The first line contains two integers n, m (1 <= n <=10^5, 1 <= m <= 10^5), n is the length of the road, m is the number of queries.

Next line contains n integers, the height of each brick, the range is [0, 1000000000].

Next m lines, each line contains three integers L, R,H.( 0 <= L <= R < n 0 <= H <= 1000000000.)
 

Output

For each case, output "Case X: " (X is the case number starting from 1) followed by m lines, each line contains an integer. The ith integer is the number of bricks Mario can hit for the ith query.

 

Sample Input

1
10 10
0 5 2 7 5 4 3 8 7 7
2 8 6
3 5 0
1 3 1
1 9 4
0 1 0
3 5 5
5 5 1
4 6 3
1 5 7
5 7 3

 

Sample Output

Case 1:
4
0
0
3
1
2
0
1
5
1

 

Source

2012 ACM/ICPC Asia Regional Hangzhou Online

 

Recommend

liuyiding

思路：在我的博客POJ 2481 Cows中对这类题大概讲了一下解题思路。这里再重复一遍：对于这种二维属性的区间求个数问题，如果其属性满足简单的大小关系，我们可以先对一维属性进行排序，然后按照该顺序，在另一维上进行计数。对于这题，我们可以对高度进行从小到大的排序，然后对区间端点进行计数(单点更新)，最后对区间进行求和(区间求和)即可。可以用线段树实现，也可以用树状数组实现。

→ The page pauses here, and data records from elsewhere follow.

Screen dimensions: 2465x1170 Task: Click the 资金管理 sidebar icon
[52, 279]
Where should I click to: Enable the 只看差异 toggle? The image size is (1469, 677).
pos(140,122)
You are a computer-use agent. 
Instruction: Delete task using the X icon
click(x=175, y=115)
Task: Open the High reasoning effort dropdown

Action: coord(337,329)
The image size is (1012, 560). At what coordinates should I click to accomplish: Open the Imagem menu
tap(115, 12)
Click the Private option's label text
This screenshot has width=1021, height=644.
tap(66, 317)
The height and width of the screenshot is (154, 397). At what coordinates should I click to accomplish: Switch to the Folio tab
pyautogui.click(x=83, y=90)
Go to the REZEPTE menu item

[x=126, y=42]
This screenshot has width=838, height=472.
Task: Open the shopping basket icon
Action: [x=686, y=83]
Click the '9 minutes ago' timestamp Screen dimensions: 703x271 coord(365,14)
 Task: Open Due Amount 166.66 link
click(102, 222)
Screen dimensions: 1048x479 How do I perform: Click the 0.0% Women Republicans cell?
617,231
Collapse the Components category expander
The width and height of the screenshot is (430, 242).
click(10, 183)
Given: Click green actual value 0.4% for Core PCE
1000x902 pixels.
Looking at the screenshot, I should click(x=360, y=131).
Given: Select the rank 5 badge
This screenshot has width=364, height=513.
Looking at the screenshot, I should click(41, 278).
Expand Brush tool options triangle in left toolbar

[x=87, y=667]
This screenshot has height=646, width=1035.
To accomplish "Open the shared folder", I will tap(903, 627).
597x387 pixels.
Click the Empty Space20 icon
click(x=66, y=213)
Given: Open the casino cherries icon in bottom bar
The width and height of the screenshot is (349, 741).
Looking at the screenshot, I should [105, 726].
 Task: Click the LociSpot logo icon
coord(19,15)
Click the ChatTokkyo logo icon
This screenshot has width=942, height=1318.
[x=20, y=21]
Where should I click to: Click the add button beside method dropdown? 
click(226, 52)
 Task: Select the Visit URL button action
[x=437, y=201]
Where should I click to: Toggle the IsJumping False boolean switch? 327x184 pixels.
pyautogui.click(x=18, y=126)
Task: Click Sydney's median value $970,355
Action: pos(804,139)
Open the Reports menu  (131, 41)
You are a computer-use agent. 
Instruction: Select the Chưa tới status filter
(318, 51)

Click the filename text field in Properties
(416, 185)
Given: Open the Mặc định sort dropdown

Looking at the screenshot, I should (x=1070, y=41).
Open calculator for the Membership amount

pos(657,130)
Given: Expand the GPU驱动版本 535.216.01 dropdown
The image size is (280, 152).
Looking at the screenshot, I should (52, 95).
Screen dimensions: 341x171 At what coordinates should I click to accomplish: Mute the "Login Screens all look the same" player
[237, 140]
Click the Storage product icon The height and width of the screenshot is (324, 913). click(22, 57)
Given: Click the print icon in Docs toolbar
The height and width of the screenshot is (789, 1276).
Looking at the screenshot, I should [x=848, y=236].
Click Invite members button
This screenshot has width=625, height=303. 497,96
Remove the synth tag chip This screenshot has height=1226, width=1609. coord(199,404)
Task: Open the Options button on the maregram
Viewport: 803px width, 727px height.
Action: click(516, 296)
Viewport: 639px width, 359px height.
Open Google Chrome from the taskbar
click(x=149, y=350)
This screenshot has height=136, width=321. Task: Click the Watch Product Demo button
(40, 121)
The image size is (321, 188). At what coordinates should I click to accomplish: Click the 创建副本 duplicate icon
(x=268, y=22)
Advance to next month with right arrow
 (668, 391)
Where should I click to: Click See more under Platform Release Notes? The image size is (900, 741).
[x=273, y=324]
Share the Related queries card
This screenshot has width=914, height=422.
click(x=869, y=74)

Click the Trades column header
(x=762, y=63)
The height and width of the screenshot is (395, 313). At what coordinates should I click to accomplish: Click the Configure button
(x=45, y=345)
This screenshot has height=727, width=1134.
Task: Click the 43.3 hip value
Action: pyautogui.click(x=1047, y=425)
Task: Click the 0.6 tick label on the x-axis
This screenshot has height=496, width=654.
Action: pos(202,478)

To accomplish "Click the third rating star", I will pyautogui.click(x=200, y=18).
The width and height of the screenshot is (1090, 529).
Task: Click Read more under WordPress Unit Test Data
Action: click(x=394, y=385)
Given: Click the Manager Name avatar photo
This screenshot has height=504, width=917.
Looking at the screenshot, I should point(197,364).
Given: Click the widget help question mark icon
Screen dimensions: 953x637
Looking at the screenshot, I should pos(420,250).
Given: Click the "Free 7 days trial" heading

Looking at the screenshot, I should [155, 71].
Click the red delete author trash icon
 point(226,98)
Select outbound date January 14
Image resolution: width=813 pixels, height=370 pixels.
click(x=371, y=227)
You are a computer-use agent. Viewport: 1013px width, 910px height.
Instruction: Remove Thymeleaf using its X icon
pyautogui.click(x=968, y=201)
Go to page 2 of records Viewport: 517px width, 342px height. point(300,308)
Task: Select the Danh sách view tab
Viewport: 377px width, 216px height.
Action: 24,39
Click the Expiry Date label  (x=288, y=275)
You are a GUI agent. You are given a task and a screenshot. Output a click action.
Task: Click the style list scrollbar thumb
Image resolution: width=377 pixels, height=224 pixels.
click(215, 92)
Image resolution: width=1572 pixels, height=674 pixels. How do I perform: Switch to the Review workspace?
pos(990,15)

这里用的是树状数组，原因还是老样子，代码简洁，量少。详见代码。

附上AC代码：

#include <cstdio>
#include <algorithm>
#include <cstring>
using namespace std;
const int maxn = 100005;
struct node{
int x, id;
bool operator < (const node & p) const {
return x < p.x;
}
} num[maxn];
struct range{
int l, r, h, id;
bool operator < (const range & p) const {
return h < p.h;
}
} query[maxn];
int cnt[maxn], ans[maxn];
int n, m;

int lowbit(int x){
return x&(-x);
}

void add(int p){
while (p <= n){
++cnt[p];
p += lowbit(p);
}
}

int sum(int p){
int res = 0;
while (p > 0){
res += cnt[p];
p -= lowbit(p);
}
return res;
}

int main(){
int T;
scanf("%d", &T);
for (int i=1; i<=T; ++i){
scanf("%d%d", &n, &m);
for (int j=0; j<n; ++j){
scanf("%d", &num[j].x);
num[j].id = j+1;
}
for (int j=0; j<m; ++j){
scanf("%d%d%d", &query[j].l, &query[j].r, &query[j].h);
++query[j].l, ++query[j].r, query[j].id=j;
}
sort(num, num+n);
sort(query, query+m);
// for (int j=0; j<n; ++j)
// printf("%d\n", num[j].x);
// for (int j=0; j<m; ++j)
// printf("%d\n", query[j].h);
memset(cnt, 0, sizeof(int)*(n+1));
for (int j=0, k=0; j<m; ++j){
while (k<n && query[j].h>=num[k].x){
add(num[k].id);
++k;
}
ans[query[j].id] = sum(query[j].r)-sum(query[j].l-1);
}
printf("Case %d:\n", i);
for (int j=0; j<m; ++j)
printf("%d\n", ans[j]);
}
return 0;
}